Dave did not hesitate. He picked up his bb gun ( a bb gun for every camper, that's our motto at Mt. Prospect Farm), cocked it, aimed, and fired. You can argue 'till you're blue in the face that this may not be something to be proud of, but Dave put a bb right up that bee's b-hole, direct hit.
If you need someone to argue with, I'm here for you.
Catbox Fabricator
Although I generally eschew the “writer” tag (when it is applied to me) I must accept it and its baggage while I am actually writing because technically I am a writer while I am writing.
Although I generally cringe at the idea of a writer working on his “craft” I sometimes aspire to being somebody who has a craft to work on.
It is said, by writers and people who talk about writers, that a writer only has one or two stories to tell and it is those one or two stories that he will tell over and over, banging his head against the wall of self-deprecation because he can imagine the story much better than he can tell it.
So I have this story I have told several times now over the last week, mostly verbal recitation but also written once to a friend in Oakland, and it is about my life as a catbox fabricator. I sit down to write about something else, or while standing up, or sleeping, or eating, or walking, or talking and thinking about sitting down to write, and I cannot think of anything to say because I cannot get past this one story, the story of my decline; or is it an ascension? that has me falling off the high horse of idealism.
My previous lifestyle, in New Orleans, although undeniably too cloistered, too “all by myself”, perhaps not rich enough, and needing some improvement, was at least simpler (and therefore better)? in the sense that I didn’t have to tell too many lies to maintain it. I was what I was and that’s all that I was.
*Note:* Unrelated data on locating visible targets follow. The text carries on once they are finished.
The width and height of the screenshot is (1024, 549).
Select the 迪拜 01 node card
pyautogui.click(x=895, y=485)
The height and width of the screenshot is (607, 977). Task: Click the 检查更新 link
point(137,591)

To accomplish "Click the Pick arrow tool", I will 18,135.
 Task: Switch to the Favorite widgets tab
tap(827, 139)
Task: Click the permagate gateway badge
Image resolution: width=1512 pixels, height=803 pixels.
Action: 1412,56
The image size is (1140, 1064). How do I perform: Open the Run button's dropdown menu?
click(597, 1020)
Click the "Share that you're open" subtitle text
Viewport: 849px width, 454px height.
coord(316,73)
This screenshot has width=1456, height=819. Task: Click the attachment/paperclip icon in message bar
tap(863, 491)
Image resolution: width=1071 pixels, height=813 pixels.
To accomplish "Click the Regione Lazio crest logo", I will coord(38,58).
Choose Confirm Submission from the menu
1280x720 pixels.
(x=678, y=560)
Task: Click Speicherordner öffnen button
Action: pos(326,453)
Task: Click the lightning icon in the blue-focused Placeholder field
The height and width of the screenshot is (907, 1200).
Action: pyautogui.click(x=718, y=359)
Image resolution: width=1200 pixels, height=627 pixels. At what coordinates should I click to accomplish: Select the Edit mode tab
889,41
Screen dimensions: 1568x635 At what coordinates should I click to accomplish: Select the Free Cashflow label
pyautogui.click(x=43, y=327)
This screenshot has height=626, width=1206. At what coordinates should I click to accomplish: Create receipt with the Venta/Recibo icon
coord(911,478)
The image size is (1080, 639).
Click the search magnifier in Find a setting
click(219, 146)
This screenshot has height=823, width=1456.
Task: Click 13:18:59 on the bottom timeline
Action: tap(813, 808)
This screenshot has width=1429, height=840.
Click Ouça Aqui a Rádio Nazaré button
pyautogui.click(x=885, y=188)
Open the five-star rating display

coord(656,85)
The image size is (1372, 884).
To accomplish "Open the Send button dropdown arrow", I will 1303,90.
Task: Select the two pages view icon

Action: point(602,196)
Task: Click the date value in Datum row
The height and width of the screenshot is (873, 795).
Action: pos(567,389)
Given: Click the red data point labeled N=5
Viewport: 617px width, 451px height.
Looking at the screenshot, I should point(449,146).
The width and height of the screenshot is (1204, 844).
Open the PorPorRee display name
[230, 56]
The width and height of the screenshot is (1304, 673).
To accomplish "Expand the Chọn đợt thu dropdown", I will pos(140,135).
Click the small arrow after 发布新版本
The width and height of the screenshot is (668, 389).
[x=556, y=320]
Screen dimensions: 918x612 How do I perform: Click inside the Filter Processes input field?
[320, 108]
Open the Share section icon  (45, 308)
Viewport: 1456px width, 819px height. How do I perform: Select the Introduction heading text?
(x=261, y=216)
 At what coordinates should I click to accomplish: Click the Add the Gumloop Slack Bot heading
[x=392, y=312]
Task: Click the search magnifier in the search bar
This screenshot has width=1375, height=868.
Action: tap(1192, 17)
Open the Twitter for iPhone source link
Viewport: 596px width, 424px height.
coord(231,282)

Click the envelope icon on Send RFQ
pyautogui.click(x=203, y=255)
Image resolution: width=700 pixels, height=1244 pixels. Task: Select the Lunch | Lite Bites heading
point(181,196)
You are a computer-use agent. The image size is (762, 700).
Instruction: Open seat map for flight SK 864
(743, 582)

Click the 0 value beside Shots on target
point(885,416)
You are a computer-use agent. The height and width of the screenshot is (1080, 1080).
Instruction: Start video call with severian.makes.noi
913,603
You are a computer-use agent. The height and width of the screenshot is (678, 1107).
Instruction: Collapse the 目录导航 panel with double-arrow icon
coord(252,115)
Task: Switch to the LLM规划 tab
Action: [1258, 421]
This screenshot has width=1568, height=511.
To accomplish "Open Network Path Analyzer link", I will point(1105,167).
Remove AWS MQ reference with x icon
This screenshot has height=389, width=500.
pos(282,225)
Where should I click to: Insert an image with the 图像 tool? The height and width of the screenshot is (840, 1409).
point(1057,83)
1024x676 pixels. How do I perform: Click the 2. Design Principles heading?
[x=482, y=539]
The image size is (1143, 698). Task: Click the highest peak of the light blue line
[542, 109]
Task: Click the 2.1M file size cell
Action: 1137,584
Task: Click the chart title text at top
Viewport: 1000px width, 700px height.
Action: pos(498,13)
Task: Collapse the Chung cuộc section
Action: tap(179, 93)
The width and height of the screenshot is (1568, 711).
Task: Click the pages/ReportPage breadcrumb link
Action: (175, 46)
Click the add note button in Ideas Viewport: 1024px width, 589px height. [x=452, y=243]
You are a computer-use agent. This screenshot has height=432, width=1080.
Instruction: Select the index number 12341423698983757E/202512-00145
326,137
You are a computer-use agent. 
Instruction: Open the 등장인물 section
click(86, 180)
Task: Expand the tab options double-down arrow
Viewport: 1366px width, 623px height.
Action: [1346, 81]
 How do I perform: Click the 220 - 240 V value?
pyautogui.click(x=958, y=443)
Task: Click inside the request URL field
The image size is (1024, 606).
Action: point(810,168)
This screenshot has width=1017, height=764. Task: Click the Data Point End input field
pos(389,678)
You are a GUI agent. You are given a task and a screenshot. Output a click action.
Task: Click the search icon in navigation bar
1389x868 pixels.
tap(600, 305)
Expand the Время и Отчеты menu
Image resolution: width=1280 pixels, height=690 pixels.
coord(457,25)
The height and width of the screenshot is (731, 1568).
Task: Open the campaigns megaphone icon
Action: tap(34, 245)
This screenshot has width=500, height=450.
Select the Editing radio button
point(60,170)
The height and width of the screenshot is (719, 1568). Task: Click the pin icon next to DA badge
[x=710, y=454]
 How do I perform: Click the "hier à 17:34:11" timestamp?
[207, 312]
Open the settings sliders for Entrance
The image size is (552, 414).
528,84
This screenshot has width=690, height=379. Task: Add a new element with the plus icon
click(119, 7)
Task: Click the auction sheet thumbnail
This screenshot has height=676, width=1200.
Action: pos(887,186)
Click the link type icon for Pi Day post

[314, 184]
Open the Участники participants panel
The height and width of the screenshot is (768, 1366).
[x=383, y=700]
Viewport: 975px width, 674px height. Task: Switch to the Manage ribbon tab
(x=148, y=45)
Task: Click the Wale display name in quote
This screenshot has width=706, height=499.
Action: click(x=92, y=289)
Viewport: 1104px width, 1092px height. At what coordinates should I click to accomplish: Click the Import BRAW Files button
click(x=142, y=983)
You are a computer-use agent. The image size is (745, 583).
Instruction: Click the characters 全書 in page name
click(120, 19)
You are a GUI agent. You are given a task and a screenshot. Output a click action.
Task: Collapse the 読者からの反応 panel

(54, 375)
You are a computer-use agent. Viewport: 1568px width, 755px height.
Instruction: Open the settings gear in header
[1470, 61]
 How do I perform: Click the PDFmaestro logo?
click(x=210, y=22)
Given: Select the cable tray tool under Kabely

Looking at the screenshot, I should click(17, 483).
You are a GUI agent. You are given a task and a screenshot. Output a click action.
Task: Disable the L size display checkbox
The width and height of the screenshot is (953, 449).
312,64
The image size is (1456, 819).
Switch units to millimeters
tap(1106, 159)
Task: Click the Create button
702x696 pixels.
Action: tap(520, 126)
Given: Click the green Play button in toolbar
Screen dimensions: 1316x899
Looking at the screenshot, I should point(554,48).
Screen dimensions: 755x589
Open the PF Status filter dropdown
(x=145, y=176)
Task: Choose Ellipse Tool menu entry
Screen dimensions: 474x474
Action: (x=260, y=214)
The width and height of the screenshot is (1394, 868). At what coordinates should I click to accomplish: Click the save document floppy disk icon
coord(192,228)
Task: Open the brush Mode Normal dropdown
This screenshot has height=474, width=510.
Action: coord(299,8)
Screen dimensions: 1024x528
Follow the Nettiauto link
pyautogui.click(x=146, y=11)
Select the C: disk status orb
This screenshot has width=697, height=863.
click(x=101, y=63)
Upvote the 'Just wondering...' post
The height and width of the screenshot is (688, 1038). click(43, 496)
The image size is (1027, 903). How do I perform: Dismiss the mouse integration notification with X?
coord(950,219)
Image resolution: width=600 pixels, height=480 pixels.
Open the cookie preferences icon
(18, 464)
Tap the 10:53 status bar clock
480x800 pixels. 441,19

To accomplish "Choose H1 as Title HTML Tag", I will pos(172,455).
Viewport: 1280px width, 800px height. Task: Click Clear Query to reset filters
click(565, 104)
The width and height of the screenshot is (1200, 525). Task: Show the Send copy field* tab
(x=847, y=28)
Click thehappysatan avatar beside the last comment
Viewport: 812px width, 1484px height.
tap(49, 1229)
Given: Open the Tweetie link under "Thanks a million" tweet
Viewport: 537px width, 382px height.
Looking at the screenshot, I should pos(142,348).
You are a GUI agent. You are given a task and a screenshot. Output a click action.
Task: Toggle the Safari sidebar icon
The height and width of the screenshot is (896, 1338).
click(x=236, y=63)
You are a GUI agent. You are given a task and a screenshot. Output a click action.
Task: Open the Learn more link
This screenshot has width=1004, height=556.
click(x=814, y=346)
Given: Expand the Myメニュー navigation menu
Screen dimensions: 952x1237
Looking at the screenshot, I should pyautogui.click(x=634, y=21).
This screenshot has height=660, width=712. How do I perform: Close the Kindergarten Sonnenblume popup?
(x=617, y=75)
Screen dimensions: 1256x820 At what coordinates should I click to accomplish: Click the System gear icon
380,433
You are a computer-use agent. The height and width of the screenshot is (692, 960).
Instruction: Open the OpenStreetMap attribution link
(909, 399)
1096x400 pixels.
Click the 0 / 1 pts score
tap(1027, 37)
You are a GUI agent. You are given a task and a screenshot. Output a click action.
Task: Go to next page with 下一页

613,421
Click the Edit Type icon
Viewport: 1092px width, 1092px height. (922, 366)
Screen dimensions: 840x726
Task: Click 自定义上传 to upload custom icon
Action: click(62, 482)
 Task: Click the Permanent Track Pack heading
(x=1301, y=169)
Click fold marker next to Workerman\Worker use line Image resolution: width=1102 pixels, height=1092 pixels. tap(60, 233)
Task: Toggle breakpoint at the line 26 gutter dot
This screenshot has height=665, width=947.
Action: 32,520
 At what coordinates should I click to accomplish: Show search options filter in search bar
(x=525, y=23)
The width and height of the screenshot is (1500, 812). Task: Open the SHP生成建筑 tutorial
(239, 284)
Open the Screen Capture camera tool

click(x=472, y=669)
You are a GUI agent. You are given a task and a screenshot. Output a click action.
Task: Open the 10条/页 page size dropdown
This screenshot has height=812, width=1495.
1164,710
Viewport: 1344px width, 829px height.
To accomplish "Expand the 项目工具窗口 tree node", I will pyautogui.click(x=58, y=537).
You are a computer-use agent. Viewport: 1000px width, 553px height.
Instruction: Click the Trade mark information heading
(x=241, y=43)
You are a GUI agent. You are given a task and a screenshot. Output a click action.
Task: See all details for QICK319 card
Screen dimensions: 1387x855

And Shorty accepted that.
Now by “lies” I am not talking about the stuff of Peyton Place but more the stuff that just might fall under the category of mis-communication or lies of omission, or lies of convenience. I have slung the meaner, more accusatory word “duplicity” around while talking about this idea, mainly because it’s hard not to consider the global situation right now and how that lying we grownups all accept as somewhat necessary has gotten us, as a country, into, I’m sorry but it’s time to complete that “high horse” metaphor above–a heap of shit. At one point I was putting myself on the other side of the fence from it, duplicity that is, implying that my ideals protected me from such weak behaviour.
All that though was before I became a catbox fabricator. Before I took that paint stick and made cat prints in the fine, deodorized sand of expensive cat litter to hide the fact that I had been keeping Herman outside all night, providing him, although against the wishes of his owners, with an autonomy I thought he might like.
That feeling, brief though it was, of satisfaction, at the realism of my fake cat prints and the added sense of job well done at the authenticity I created by flicking some litter onto the floor, was the beginning of my remaking from whoever the hell it was I brought here. Slim, are you still with me?
Anyway, it could be said that I am happy, much as I am capable of it, and Herman, who now spends his nights up on Christine’s bed, seems really happy too.